Es/tou/ far/to/ do/ li/ris/mo/ co/me/di/do


Do/ li/ris/mo/ bem/ com/por/ta/do
Do/ li/ris/mo/ fun/cio/ná/rio/ pú/bli/co/ com /li/vro/ de/ pon/to ex/pe/di/en/te/
pro/to/co/lo e/ ma/ni/fes/ta/ções/ de a/pre/ço ao/ Sr./ di/re/tor

Logo na primeira estrofe, há uma grande crítica às antigas escolas literárias,


que sempre estavam em busca da excelência poética. O modernismo trabalha com
o rompimento com o parnasianismo, da perfeição métrica, rimas e a linguagem
rebuscada. A “Poética” é sobre isso, a libertação dos poetas brasileiros para a
criação de uma estética nacional. O uso da frase "Estou farto do lirismo" repetido ao
longo do poema enfatiza a intensa aversão do poeta a esse tipo de lirismo.
Algo interessante de se notar é que os dois primeiros versos são terminados
com os sinônimos “COMediDO” e “COMportaDO”, além de ser o mais perto que
essa estrofe chega de uma rima. Não sei ao certo se é proposital, mas é possível
perceber uma sonoridade semelhante no início e no fim dessas duas palavras.

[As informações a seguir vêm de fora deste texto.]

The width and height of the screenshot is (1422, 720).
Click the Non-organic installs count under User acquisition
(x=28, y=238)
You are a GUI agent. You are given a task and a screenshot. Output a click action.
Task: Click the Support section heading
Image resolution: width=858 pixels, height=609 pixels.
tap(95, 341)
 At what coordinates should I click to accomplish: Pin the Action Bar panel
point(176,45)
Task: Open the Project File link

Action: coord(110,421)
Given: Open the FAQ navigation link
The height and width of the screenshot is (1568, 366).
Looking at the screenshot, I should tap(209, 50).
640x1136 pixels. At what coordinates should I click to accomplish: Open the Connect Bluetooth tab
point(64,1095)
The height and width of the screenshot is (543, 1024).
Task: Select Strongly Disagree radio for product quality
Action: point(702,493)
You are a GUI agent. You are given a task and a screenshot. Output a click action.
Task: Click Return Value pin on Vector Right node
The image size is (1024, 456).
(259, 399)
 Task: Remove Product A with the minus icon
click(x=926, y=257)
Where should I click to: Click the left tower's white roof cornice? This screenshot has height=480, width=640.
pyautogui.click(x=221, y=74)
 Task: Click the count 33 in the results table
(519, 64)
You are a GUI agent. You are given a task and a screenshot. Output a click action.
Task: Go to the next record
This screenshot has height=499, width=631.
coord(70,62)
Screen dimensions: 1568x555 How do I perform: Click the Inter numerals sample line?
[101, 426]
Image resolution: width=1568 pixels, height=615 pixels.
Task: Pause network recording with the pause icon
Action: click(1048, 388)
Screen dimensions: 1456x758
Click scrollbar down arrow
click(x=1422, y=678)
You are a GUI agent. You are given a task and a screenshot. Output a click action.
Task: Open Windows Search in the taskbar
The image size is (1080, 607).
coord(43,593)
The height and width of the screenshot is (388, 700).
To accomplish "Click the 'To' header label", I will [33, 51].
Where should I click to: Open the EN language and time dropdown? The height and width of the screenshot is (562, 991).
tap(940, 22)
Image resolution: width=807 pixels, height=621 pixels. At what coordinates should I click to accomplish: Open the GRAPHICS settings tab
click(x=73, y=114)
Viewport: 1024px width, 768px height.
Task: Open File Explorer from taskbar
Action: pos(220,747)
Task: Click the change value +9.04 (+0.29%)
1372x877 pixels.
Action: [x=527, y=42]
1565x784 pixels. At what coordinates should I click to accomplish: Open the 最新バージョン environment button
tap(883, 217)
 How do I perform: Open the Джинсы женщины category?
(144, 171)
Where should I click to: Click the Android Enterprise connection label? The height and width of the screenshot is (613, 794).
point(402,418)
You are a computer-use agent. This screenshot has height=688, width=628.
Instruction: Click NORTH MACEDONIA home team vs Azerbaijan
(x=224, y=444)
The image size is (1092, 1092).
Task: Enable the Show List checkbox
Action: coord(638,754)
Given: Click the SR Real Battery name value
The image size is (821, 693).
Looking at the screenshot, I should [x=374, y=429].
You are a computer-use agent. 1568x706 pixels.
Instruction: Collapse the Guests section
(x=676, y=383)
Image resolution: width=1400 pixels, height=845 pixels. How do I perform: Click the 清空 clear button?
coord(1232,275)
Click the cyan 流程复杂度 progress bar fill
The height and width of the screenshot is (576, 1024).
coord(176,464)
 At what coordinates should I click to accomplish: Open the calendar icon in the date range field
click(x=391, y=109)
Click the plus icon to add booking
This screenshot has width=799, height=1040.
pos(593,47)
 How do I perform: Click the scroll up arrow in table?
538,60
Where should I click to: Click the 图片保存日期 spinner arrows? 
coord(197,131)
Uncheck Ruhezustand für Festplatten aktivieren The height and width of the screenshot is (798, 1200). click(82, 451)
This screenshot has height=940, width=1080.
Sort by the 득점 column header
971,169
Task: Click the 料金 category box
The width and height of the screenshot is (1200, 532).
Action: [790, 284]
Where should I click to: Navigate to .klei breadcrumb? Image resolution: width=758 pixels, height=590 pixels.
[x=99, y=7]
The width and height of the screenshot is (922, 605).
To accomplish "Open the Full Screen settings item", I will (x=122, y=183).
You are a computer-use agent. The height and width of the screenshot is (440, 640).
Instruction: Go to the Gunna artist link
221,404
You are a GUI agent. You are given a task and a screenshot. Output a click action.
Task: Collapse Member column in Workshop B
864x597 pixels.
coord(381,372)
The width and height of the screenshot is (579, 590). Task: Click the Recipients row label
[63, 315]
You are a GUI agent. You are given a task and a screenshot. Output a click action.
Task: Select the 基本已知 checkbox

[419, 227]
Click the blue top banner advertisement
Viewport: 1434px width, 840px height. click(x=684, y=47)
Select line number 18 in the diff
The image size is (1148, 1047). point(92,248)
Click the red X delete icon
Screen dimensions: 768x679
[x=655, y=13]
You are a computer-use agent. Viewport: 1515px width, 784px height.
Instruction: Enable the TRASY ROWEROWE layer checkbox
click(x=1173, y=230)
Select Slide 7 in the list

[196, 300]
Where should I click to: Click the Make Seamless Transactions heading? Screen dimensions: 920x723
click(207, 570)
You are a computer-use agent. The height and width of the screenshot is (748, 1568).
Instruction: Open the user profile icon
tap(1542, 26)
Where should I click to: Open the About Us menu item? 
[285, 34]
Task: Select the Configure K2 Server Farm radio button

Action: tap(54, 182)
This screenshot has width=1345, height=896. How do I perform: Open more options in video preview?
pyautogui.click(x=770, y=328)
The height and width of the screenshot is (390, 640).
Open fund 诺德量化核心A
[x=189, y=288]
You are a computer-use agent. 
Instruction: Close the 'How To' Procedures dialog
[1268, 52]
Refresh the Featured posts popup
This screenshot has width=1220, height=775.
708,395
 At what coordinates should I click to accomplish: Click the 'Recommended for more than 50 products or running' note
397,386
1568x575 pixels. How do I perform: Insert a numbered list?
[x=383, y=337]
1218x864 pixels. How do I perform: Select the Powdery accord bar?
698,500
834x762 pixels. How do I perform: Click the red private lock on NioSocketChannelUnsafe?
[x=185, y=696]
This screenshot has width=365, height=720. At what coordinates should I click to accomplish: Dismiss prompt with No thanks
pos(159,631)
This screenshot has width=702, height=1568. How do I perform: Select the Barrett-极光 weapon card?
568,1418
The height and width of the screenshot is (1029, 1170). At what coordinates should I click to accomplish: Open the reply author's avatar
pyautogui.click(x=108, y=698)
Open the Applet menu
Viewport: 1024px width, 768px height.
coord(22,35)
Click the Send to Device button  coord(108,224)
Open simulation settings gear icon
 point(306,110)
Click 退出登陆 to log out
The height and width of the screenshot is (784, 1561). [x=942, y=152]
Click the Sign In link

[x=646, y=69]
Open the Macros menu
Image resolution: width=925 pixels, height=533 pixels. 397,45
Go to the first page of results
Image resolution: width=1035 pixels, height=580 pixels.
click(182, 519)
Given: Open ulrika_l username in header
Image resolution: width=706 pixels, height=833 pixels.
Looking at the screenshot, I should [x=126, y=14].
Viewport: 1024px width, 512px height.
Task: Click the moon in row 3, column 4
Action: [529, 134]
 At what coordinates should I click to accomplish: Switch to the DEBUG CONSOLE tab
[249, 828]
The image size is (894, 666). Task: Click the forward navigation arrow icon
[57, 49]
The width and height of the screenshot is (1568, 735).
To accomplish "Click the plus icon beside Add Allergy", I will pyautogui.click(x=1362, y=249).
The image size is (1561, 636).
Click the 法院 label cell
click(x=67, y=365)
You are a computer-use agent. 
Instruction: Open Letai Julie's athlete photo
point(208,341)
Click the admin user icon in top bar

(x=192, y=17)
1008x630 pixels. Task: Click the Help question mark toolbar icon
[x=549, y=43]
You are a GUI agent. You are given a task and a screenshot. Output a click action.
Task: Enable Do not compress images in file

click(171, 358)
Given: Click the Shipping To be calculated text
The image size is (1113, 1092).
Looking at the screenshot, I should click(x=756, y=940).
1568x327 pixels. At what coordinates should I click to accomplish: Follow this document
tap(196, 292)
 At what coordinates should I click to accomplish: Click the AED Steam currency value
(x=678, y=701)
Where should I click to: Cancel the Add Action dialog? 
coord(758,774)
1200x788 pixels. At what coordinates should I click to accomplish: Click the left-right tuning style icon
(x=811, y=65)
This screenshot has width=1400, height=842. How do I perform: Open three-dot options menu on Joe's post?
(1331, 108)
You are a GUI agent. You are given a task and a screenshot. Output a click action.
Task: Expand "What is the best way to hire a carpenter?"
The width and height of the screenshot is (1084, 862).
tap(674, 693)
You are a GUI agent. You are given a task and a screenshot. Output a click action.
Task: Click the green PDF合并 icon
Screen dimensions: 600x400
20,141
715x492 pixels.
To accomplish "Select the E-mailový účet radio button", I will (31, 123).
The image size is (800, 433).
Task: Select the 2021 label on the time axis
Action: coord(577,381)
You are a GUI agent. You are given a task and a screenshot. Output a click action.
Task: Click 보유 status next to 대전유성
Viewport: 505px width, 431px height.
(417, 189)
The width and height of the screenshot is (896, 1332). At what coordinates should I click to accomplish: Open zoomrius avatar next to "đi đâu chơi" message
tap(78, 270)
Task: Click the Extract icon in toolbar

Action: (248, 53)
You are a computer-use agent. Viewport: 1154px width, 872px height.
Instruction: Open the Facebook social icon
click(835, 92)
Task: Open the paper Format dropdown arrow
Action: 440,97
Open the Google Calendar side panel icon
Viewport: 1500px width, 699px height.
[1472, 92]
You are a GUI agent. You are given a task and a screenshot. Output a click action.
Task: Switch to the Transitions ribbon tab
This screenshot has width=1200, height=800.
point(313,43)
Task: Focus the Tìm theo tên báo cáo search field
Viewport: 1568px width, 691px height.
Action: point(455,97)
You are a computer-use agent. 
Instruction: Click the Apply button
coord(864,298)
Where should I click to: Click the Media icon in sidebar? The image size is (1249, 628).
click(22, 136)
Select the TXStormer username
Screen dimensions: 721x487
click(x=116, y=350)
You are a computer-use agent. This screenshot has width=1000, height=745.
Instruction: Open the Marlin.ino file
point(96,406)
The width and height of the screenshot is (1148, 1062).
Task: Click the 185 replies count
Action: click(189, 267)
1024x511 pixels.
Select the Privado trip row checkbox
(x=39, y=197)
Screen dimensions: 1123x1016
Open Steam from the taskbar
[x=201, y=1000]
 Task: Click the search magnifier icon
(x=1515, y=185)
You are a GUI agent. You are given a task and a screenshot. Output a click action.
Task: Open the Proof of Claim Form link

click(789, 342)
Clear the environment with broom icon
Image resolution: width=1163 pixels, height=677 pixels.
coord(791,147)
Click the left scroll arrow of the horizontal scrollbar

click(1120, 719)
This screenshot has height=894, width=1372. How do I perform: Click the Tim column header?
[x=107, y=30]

Caso
seja intencional, podemos dizer que qualquer padrão apresentado no poema é uma
forma que o autor encontrou de afrontar e ironizar os puristas.
Bandeira usufrui de uma linguagem coloquial. O que pode aparentar um certo
tipo de estranheza são as palavras “sifilítico” (pessoa que sofre de sífilis), “raquítico”
(fraco, doente) e “clowns”, que vem do inglês “palhaço”.
Na segunda estrofe, o verso “Estou farto do lirismo que para e vai averiguar
no dicionário o cunho vernáculo de um vocábulo”, o autor volta a criticar o
parnasianismo. Ele anseia por uma linguagem popular, sem o exagero no uso de
dicionários para possíveis entendimentos.
Outra estética que o autor critica em seu poema é a romântica:

Estou farto do lirismo namorador


Político
Raquítico
Sifilítico
De todo lirismo que capitula ao que quer que seja fora de si mesmo

Ao utilizar as formas adjetivas citadas, o poeta elenca alguns dos principais


aspectos abordados pelos poetas românticos. E com “Estou farto” reitera que
também está farto desse lirismo
Na sétima estrofe Bandeira utiliza termos relacionados a loucura:

Quero antes o lirismo dos loucos


O lirismo dos bêbedos
O lirismo difícil e pungente dos bêbedos
O lirismo dos clowns de Shakespeare

Entende-se que o autor quer associar essas palavras a forma de criar poesia.
Loucos, bêbados e palhaços vivem a vida de maneira espontânea, sem se
preocupar com padrões da sociedade, assim como os poemas modernistas, que
fazem sua poética despreocupados com padrões pré-estabelecidos.
Manuel Bandeira usa de forma bem clara o recurso metalinguístico, é um
poema sobre como criar poemas na estética modernista. O resultado disso é algo
que não só critica a escola literária passada, mas também acaba por se tornar a
representação daquilo que busca atingir a nova escola.